Definition of Volume of a Pentagonal Prism

The volume of a pentagonal prism is the amount of space occupied by this three-dimensional solid in cubic units. A pentagonal prism features two pentagonal bases (top and bottom) connected by rectangular lateral faces. To calculate the volume, we multiply the area of the pentagonal base by the height of the prism, which gives us the formula $V = \text{Base Area} \times \text{Height}$.

A pentagonal prism is a type of heptahedron with 15 edges, 10 vertices, and 7 faces. It has a pentagonal cross-section and can be classified as a right pentagonal prism when the bases are aligned directly on top of each other. For regular pentagonal prisms, the base area can be calculated as half the product of the perimeter and the apothem (the perpendicular distance from the center of the pentagon to any of its sides).

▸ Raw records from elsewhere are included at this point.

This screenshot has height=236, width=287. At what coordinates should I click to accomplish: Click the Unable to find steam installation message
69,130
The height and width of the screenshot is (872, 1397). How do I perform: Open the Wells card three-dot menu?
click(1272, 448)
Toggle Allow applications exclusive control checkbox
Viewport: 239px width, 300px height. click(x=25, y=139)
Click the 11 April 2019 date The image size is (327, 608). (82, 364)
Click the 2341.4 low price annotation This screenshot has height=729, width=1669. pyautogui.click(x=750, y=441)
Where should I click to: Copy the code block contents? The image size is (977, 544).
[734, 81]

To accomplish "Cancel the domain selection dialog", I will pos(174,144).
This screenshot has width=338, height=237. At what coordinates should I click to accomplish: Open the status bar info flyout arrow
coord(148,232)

Examples of Volume of a Pentagonal Prism

Example 1: Finding the Volume with Known Dimensions

Problem:

Find the volume of a regular pentagonal prism whose apothem length of 3 inches, base length of 12 inches, and height of 15 inches.

Step-by-step solution:

• Step 1, Identify the given values.

  • Apothem length (a) $= 3$ inches
  • Base length (b) $= 12$ inches
  • Height (h) $= 15$ inches

• Step 2, Apply the formula for the volume of a regular pentagonal prism.

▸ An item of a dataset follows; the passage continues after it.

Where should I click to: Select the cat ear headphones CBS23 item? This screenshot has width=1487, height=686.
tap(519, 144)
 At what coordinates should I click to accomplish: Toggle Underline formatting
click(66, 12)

  • Volume = $\text{Base Area} \times \text{Height} = \frac{5}{2} \times a \times b \times h$

• Step 3, Substitute the values into the formula.

  • Volume = $\frac{5}{2} \times 3 \times 12 \times 15$

• Step 4, Calculate the final volume. $= 1,350\; \text{inch}^{3}$

Therefore, the volume of the regular pentagonal prism is $1,350\; \text{inch}^{3}$.

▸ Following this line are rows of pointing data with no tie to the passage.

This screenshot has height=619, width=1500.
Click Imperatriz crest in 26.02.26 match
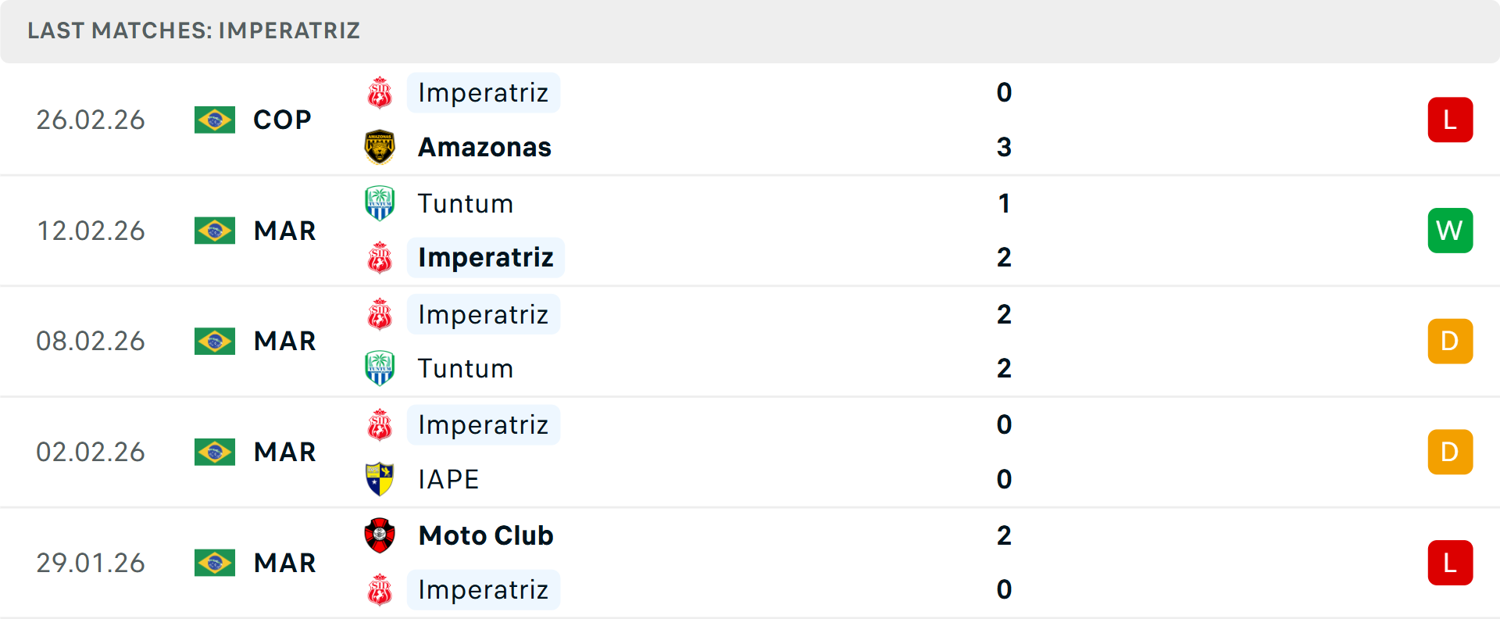380,93
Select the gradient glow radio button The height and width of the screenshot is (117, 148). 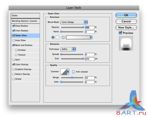tap(63, 38)
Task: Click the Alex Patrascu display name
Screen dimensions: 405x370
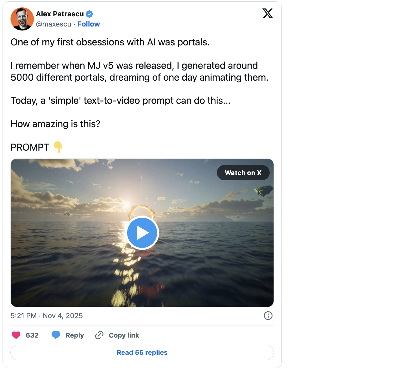Action: click(x=60, y=14)
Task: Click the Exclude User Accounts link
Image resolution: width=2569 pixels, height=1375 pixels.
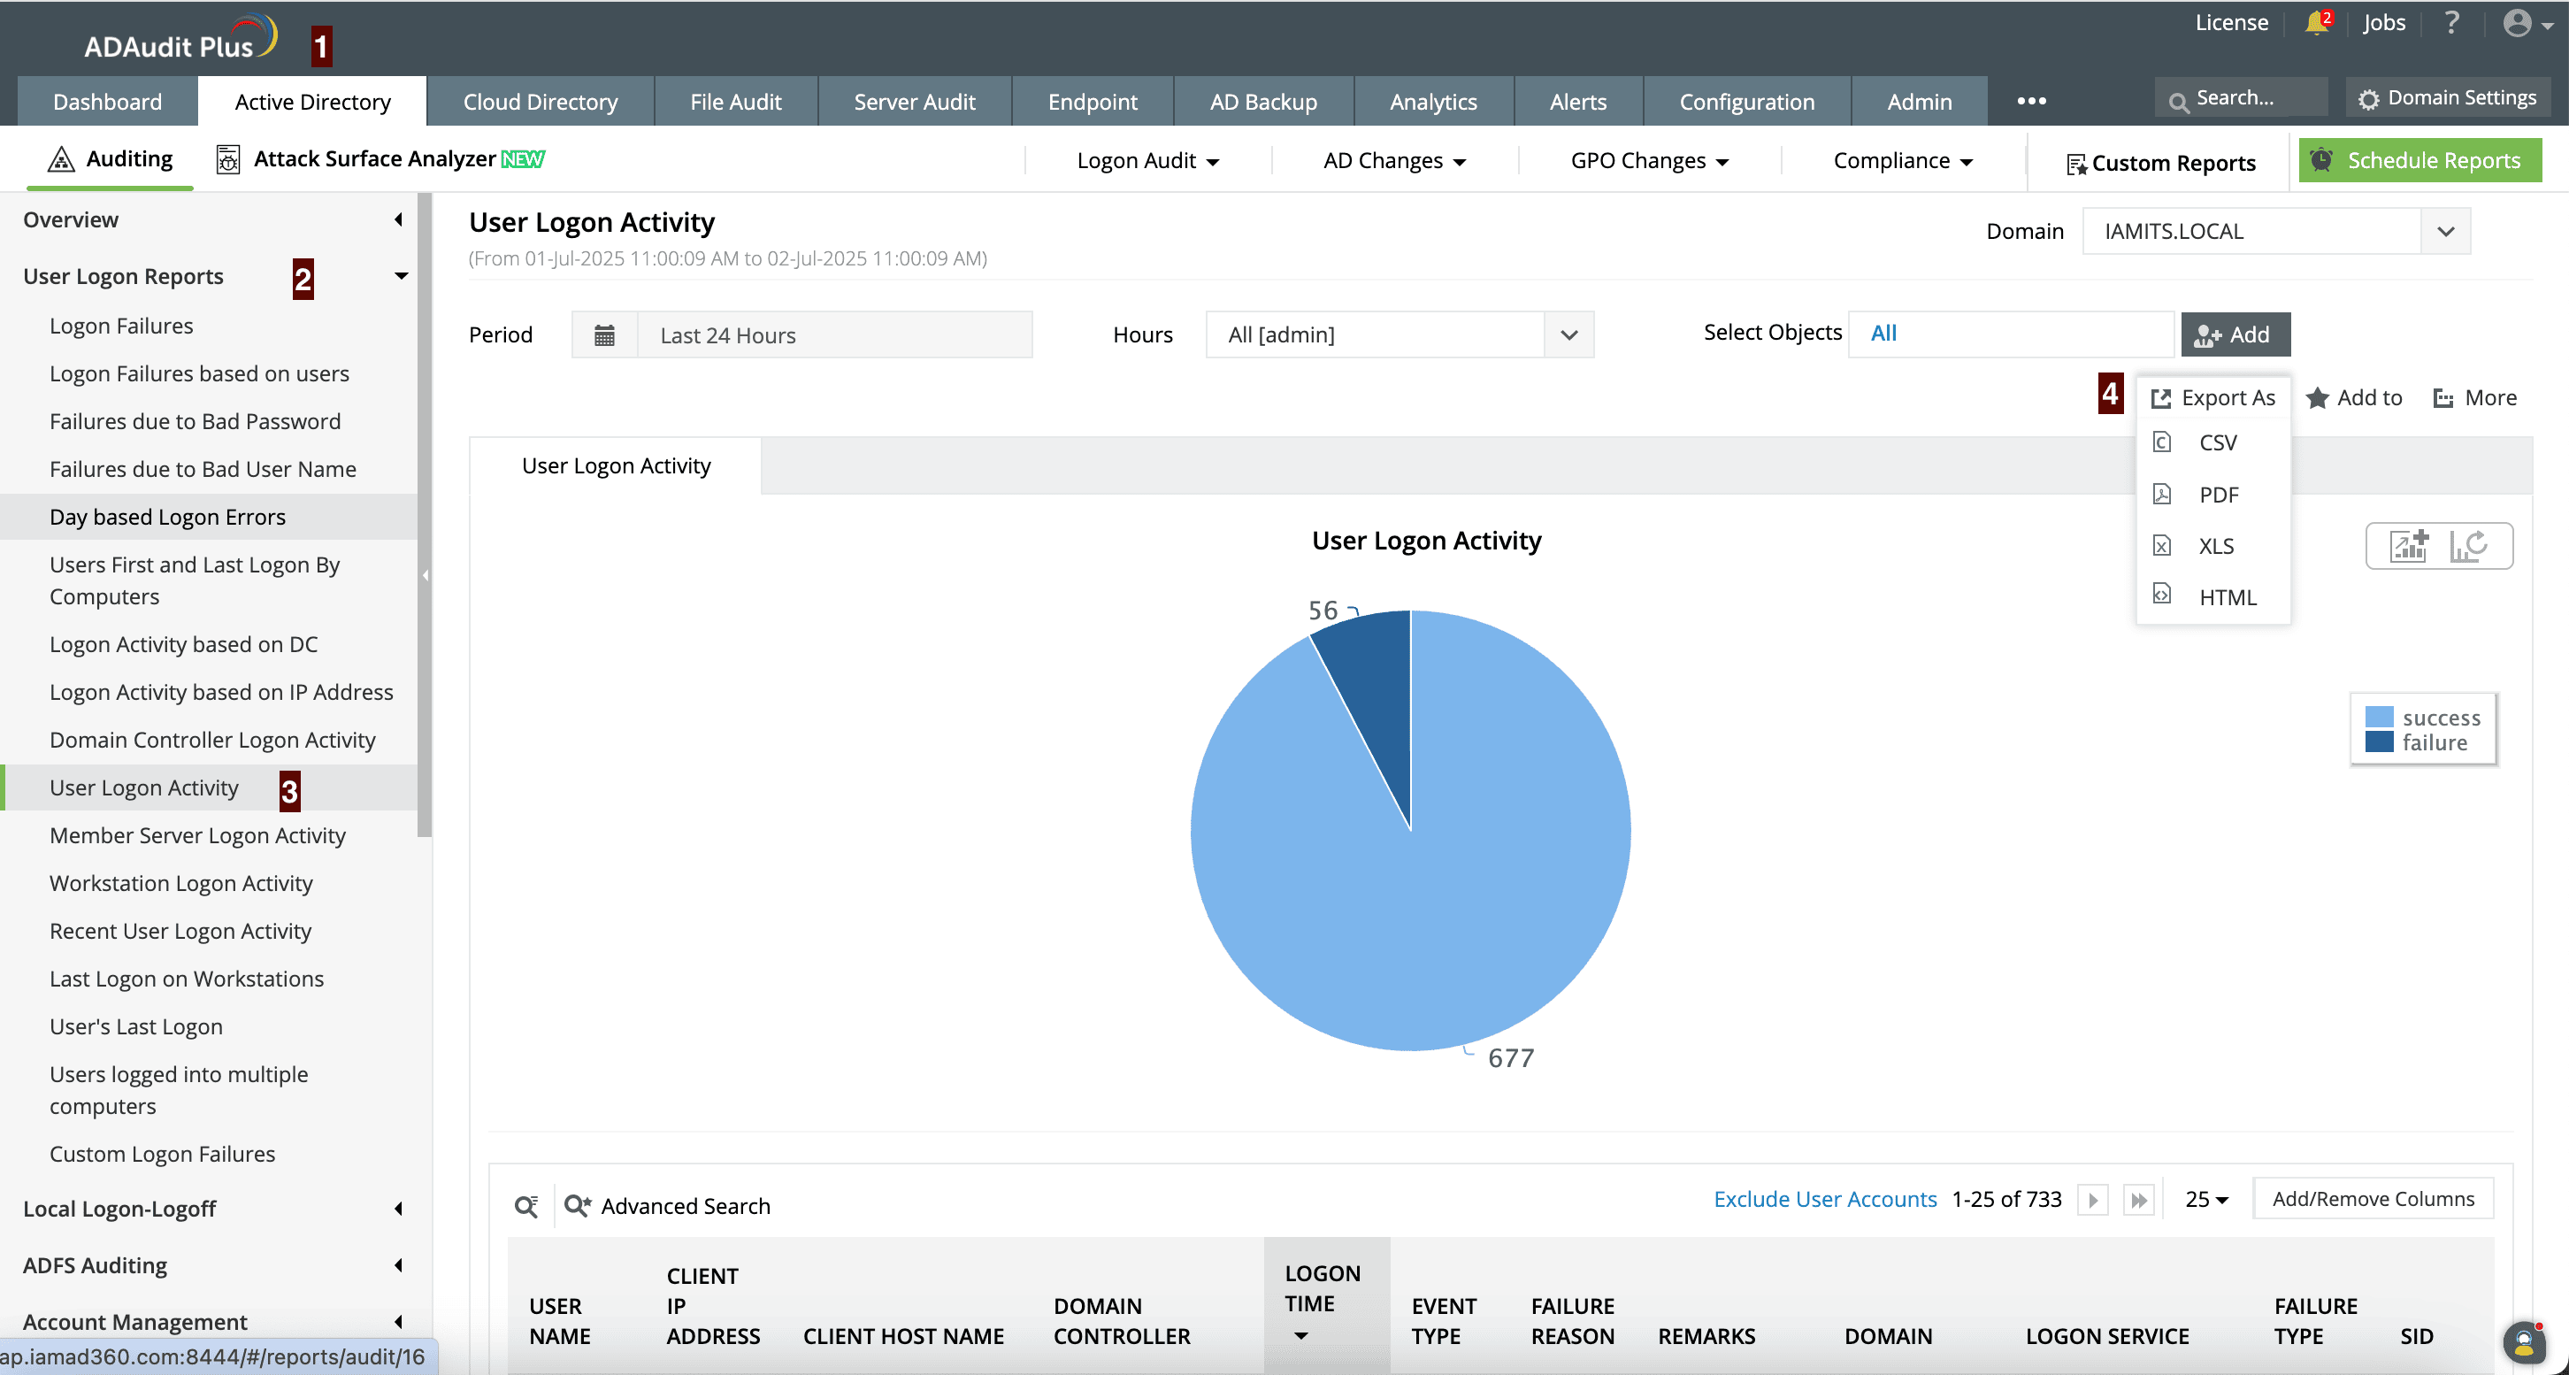Action: tap(1824, 1199)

Example 2: Finding the Apothem Length Using Volume

Problem:

Find the apothem length of the regular pentagonal prism if the height is 20 feet, the base length is 7 feet, and its volume is $1,680\; \text{ft}^{3}$.

Step-by-step solution:

• Step 1, Write down the known values.

  • Volume of pentagonal prism $= 1,680\; \text{ft}^{3}$
  • Height (h) $= 20$ feet
  • Base length (b) $= 7$ feet

• Step 2, Use the formula for the volume of a regular pentagonal prism and rearrange it to find the apothem. Volume $= \frac{5}{2} \times a \times b \times h$

• Step 3, Substitute the known values into the formula. $1,680 = \frac{5}{2} \times a \times 7 \times 20$

• Step 4, Solve for the apothem length (a). $a = \frac{2 \times 1,680}{5 \times 7 \times 20} = 4.8$ feet

Therefore, the regular apothem length of the pentagonal prism is $4.8$ feet.

Example 3: Finding the Height Using Volume and Base Area

Problem:

If the volume of a pentagonal prism is $528\; \text{ft}^{3}$ and the base area is $24\; \text{ft}^{2}$, then find the height of the prism.

Step-by-step solution:

• Step 1, Identify the given information.

  • Volume $= 528$ cubic feet
  • Base area $= 24$ square feet

• Step 2, Recall the formula relating volume, base area, and height. Volume of prism $= \text{base area} \times \text{height}$

• Step 3, Substitute the known values and solve for height. $528 = 24 \times \text{height}$

• Step 4, Calculate the height by dividing. $\text{height} = \frac{528}{24} = 22\; \text{ft}$

Therefore, the height of the pentagonal prism is $22\; \text{ft}$.